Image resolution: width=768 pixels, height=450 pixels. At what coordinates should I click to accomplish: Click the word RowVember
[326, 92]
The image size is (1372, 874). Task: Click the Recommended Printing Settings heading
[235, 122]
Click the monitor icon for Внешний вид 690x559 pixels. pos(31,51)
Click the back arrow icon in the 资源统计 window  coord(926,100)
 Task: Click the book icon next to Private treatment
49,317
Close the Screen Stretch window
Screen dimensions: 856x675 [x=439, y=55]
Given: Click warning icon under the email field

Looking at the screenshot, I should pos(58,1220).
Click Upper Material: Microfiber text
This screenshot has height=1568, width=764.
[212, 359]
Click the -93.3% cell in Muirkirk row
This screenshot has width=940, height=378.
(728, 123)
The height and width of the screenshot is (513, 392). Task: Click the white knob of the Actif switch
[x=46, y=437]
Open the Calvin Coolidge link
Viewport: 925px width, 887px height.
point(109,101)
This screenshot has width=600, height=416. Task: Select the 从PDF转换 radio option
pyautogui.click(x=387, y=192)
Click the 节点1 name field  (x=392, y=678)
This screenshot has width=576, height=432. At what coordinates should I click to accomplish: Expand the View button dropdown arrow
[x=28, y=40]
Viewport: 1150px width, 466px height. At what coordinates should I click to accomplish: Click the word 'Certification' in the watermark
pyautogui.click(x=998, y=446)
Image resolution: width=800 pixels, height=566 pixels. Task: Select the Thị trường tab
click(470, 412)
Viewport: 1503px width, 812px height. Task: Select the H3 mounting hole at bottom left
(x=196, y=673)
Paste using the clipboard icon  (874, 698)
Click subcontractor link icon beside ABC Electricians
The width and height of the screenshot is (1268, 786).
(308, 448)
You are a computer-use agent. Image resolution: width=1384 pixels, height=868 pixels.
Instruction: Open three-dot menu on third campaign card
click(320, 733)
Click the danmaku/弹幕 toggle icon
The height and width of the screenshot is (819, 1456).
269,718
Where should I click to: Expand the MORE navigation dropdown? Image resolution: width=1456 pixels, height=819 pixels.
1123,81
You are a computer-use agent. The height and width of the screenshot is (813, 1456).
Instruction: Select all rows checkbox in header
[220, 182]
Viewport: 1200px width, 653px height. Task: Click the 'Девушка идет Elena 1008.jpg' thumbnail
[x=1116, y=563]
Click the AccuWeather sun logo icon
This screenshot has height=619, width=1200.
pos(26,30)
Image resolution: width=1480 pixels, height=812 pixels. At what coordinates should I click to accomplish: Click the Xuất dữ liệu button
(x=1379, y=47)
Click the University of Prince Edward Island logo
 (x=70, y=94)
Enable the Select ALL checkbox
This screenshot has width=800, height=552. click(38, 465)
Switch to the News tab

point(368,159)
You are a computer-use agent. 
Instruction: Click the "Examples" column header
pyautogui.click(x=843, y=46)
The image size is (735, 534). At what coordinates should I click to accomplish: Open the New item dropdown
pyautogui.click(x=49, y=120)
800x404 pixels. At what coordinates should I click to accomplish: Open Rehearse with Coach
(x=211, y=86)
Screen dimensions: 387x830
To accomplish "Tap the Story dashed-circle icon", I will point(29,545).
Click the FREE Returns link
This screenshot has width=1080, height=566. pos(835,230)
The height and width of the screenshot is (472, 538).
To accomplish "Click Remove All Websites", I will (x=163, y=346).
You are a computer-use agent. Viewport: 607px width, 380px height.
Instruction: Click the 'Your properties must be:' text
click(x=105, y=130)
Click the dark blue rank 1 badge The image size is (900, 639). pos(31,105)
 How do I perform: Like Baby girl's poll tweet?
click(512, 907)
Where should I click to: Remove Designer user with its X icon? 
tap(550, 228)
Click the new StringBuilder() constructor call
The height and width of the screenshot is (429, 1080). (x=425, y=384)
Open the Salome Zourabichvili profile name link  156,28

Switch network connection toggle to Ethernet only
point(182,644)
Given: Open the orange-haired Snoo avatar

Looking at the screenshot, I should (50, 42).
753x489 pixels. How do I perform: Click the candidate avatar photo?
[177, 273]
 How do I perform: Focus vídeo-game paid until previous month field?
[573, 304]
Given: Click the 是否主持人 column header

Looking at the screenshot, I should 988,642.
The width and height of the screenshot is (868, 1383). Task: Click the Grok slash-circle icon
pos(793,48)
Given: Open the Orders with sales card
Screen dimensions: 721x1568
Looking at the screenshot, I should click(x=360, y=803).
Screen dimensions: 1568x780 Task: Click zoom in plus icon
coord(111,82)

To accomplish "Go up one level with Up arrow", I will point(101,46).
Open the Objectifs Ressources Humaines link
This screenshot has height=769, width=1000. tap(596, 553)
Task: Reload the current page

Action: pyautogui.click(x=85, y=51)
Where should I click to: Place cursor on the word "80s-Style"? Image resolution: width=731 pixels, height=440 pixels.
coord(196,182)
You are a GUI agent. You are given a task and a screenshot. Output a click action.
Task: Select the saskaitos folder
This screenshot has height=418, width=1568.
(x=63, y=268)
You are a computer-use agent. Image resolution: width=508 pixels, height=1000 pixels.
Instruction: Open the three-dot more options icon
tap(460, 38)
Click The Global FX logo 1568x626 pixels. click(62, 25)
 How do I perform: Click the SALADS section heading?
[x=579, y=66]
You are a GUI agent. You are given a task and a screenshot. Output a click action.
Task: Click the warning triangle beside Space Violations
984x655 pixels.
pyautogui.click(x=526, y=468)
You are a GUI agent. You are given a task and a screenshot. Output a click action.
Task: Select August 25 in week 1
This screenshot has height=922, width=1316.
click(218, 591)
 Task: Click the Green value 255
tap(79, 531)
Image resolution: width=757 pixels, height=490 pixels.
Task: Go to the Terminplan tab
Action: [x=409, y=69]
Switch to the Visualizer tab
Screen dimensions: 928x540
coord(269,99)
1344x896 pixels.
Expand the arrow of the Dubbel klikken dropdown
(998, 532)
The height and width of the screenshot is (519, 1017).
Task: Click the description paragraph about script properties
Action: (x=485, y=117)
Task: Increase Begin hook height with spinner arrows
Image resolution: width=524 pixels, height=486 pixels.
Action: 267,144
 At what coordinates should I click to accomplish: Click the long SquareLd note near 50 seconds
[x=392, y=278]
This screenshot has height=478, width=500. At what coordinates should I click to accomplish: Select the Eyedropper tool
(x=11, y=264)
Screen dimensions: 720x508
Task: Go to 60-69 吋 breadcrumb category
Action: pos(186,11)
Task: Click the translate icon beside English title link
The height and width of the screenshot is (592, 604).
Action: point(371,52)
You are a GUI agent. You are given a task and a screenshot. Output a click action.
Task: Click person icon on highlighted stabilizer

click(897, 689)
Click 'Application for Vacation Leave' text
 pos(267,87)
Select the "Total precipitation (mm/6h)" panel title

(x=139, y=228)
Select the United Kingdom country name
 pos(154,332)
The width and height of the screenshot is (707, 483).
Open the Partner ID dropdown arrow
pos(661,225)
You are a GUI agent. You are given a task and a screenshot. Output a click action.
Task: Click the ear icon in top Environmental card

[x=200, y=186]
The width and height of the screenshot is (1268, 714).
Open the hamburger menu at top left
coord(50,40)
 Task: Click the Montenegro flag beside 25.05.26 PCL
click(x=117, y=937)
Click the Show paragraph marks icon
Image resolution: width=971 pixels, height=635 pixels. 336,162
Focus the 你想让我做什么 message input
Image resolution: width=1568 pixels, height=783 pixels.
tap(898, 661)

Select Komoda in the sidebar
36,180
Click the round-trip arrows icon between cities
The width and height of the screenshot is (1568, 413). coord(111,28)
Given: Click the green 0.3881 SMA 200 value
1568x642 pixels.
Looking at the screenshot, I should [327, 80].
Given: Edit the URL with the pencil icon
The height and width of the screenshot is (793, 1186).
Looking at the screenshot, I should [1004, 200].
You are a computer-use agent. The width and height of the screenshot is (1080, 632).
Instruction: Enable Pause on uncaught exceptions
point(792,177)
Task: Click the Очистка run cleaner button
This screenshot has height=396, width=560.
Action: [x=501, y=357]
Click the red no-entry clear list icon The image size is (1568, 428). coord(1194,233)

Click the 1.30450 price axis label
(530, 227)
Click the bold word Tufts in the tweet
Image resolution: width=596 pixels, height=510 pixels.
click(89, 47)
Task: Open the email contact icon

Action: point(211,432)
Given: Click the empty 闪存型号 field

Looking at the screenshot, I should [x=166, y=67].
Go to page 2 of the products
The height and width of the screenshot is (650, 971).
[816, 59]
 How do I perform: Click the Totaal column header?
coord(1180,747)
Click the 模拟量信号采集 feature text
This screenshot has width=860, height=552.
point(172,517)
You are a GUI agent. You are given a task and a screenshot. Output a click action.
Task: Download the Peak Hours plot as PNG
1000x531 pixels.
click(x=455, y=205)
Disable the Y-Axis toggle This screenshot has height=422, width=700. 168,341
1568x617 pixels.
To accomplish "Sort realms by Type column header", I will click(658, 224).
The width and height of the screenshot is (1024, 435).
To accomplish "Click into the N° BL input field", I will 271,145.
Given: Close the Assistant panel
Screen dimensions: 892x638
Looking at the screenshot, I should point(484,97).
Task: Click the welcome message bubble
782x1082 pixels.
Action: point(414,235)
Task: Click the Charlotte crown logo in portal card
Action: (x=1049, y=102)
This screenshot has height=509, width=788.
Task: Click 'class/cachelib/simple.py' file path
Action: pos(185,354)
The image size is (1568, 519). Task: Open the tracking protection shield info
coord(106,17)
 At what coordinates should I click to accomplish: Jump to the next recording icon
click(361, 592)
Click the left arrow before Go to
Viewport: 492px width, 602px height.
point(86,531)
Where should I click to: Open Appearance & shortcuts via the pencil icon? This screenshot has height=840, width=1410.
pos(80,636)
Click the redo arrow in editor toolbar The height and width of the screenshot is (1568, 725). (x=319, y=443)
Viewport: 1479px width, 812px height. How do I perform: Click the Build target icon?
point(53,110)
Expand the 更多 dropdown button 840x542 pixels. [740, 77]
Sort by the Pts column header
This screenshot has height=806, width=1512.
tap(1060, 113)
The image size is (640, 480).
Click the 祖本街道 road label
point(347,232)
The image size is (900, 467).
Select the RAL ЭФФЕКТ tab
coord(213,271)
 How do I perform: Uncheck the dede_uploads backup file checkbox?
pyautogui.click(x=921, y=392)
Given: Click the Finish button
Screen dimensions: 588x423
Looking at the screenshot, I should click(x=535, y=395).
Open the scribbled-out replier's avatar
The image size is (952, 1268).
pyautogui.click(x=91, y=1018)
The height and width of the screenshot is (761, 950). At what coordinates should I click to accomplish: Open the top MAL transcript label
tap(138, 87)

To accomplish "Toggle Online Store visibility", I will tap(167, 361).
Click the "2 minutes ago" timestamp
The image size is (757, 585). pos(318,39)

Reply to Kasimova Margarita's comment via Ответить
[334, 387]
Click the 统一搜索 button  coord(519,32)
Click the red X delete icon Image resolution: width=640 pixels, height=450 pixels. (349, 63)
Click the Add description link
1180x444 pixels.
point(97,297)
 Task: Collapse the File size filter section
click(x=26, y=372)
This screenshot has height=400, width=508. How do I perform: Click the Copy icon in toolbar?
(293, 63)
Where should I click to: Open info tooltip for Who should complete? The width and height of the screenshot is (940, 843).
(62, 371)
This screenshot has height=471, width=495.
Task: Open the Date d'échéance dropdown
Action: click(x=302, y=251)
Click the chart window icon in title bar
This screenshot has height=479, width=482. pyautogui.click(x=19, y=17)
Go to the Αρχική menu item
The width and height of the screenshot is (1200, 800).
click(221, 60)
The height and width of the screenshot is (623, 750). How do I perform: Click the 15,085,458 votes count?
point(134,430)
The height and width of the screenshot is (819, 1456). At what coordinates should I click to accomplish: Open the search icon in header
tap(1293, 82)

------------------------

* Task prompt *
What lines of the listing above hold "will"? Copy all of them.

* Written response *
To accomplish "Tap the Story dashed-circle icon", I will point(29,545).
To accomplish "Click Remove All Websites", I will (x=163, y=346).
To accomplish "Go up one level with Up arrow", I will point(101,46).
To accomplish "Sort realms by Type column header", I will click(658, 224).
To accomplish "Click into the N° BL input field", I will 271,145.
To accomplish "Toggle Online Store visibility", I will tap(167, 361).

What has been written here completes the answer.